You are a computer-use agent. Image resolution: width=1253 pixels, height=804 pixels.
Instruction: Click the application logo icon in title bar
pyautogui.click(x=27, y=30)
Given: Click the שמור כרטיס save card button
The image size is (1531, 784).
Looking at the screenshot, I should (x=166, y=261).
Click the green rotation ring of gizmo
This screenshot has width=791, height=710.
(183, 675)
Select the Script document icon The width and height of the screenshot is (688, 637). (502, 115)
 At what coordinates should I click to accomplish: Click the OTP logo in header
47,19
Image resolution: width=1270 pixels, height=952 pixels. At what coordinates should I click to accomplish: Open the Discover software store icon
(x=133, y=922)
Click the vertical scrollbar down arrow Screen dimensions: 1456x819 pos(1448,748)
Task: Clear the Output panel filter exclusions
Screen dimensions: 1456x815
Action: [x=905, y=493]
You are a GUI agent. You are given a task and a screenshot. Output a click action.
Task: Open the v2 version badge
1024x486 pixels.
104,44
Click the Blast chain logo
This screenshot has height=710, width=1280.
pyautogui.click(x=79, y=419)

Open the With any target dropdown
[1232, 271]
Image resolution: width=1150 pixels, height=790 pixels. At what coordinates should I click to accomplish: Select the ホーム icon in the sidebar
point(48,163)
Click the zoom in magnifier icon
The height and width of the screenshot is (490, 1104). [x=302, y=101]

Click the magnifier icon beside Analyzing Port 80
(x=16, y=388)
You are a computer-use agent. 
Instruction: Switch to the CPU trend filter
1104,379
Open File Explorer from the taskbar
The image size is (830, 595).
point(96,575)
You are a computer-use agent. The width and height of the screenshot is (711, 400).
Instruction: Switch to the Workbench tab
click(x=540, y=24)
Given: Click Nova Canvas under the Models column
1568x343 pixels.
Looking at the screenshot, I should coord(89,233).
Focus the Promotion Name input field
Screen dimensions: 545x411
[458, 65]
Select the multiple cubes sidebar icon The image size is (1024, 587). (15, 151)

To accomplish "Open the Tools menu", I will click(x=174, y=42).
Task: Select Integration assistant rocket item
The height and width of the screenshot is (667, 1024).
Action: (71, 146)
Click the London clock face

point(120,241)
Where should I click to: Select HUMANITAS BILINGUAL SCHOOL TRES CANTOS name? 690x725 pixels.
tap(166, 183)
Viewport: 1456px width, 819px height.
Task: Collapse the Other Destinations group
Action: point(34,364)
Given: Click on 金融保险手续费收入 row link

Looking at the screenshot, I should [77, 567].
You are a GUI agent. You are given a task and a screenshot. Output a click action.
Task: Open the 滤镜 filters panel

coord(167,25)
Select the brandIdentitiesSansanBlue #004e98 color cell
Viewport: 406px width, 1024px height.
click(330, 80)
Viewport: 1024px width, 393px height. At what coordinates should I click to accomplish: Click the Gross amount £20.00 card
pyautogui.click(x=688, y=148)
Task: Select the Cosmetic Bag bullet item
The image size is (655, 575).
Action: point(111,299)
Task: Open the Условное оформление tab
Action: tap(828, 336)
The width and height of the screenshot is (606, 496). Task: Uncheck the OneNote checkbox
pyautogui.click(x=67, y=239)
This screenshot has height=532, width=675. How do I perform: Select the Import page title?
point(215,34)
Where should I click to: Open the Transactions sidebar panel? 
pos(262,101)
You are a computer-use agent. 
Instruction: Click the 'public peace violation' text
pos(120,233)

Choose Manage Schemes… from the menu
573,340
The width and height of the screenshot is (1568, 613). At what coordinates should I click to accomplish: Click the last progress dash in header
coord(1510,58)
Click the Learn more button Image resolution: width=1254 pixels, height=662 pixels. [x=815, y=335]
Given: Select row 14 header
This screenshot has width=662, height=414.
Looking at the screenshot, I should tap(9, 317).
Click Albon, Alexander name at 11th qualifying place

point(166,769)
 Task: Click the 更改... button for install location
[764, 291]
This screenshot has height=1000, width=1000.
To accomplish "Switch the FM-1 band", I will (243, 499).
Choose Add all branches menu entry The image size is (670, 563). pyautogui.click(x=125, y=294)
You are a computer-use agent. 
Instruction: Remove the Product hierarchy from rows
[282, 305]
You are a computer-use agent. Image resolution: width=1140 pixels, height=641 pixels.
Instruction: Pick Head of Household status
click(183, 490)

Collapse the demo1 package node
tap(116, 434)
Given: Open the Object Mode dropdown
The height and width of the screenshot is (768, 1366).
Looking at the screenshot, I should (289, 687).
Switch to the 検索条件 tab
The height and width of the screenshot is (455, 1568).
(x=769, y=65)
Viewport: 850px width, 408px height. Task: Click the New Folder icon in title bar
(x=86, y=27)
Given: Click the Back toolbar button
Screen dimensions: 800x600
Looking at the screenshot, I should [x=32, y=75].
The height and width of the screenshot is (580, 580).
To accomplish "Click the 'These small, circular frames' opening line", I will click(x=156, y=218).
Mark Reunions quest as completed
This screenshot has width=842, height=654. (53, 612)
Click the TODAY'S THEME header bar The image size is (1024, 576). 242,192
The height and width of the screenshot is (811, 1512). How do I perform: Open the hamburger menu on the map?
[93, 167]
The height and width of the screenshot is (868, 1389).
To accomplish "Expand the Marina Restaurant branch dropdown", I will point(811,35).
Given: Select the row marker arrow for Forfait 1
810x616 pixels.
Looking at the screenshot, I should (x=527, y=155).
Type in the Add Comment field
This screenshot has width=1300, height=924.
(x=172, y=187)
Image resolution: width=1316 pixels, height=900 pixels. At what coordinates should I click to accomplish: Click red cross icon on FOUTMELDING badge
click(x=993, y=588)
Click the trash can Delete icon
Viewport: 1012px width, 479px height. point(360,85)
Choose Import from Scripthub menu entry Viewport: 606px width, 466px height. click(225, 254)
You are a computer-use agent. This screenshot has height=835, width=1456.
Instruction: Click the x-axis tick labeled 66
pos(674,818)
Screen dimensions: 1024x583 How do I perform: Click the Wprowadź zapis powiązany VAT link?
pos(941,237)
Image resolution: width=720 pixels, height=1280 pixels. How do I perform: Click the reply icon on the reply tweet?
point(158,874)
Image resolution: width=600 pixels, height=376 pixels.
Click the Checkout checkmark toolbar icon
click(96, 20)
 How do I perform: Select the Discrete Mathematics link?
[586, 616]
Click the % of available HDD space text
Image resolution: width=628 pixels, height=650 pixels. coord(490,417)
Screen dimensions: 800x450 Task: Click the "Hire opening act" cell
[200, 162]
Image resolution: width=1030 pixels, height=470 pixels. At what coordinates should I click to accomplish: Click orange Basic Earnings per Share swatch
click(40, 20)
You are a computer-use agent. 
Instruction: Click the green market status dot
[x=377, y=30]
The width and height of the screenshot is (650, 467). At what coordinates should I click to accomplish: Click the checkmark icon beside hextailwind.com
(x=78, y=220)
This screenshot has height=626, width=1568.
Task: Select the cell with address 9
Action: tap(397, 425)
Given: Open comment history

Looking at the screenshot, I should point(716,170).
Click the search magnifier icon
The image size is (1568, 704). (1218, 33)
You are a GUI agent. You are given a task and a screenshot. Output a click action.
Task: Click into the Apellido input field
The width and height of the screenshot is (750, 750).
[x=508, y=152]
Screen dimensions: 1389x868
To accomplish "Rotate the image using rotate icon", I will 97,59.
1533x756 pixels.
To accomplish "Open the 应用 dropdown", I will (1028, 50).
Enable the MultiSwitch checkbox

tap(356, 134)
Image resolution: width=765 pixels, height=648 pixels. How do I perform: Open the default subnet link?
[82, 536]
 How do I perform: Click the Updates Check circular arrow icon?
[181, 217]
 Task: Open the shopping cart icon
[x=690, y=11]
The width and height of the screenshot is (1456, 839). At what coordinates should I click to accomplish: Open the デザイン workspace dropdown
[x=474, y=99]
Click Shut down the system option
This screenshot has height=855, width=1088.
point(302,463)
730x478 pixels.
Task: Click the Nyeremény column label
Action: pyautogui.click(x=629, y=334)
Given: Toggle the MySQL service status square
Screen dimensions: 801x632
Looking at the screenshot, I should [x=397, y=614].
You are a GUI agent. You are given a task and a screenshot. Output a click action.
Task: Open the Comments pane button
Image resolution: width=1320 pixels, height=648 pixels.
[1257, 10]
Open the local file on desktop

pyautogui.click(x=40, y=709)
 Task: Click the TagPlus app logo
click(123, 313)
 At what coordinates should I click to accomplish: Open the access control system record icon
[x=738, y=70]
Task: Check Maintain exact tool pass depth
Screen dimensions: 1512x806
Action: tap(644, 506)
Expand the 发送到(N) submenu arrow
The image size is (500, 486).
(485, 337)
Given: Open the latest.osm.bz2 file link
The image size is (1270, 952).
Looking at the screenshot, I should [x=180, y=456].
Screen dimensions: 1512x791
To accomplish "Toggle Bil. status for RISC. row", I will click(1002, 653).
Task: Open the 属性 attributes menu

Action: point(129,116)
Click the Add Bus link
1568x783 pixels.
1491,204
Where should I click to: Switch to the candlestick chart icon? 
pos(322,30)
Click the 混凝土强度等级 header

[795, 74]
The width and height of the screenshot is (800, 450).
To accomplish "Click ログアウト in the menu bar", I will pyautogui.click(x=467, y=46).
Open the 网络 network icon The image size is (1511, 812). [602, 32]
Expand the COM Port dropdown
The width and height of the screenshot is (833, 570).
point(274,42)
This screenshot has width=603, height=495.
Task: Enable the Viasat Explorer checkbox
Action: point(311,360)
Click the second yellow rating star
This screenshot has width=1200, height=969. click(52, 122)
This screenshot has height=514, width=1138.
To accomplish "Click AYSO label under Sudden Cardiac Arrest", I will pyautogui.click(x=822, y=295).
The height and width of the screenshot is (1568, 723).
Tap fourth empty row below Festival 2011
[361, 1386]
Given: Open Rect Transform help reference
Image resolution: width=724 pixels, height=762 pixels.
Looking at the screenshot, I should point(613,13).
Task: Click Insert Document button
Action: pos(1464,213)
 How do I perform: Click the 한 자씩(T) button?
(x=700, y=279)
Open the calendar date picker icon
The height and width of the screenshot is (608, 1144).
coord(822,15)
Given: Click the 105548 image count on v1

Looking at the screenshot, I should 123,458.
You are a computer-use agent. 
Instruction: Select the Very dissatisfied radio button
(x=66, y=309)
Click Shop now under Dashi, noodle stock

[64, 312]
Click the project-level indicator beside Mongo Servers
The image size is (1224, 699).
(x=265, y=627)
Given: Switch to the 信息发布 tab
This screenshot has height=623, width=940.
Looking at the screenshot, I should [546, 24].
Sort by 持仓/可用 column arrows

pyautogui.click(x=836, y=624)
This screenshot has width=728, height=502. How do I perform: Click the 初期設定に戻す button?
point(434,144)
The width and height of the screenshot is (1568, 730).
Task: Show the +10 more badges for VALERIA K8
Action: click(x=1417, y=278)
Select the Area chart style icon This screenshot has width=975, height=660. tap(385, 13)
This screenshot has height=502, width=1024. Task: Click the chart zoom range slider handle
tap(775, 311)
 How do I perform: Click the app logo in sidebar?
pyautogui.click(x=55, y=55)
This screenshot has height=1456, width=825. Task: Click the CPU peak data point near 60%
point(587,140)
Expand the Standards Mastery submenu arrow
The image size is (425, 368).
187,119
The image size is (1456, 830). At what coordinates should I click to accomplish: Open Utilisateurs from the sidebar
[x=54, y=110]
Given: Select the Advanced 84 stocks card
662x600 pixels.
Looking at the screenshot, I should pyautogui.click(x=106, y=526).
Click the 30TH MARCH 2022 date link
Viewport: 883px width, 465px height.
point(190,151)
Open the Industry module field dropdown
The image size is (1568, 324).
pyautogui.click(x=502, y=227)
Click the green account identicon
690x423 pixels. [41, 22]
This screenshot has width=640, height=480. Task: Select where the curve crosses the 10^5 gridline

# Your objective:
Copy the records above verbatim, starting at the line that contains "Given: Click the Back toolbar button" and ending at the line that contains "pos(674,818)", with both of those lines included.

# Task answer:
Given: Click the Back toolbar button
Screen dimensions: 800x600
Looking at the screenshot, I should [x=32, y=75].
The height and width of the screenshot is (580, 580).
To accomplish "Click the 'These small, circular frames' opening line", I will click(x=156, y=218).
Mark Reunions quest as completed
This screenshot has width=842, height=654. (53, 612)
Click the TODAY'S THEME header bar The image size is (1024, 576). 242,192
The height and width of the screenshot is (811, 1512). How do I perform: Open the hamburger menu on the map?
[93, 167]
The height and width of the screenshot is (868, 1389).
To accomplish "Expand the Marina Restaurant branch dropdown", I will point(811,35).
Given: Select the row marker arrow for Forfait 1
810x616 pixels.
Looking at the screenshot, I should (x=527, y=155).
Type in the Add Comment field
This screenshot has width=1300, height=924.
(x=172, y=187)
Image resolution: width=1316 pixels, height=900 pixels. At what coordinates should I click to accomplish: Click red cross icon on FOUTMELDING badge
click(x=993, y=588)
Click the trash can Delete icon
Viewport: 1012px width, 479px height. point(360,85)
Choose Import from Scripthub menu entry Viewport: 606px width, 466px height. click(225, 254)
You are a computer-use agent. This screenshot has height=835, width=1456.
Instruction: Click the x-axis tick labeled 66
pos(674,818)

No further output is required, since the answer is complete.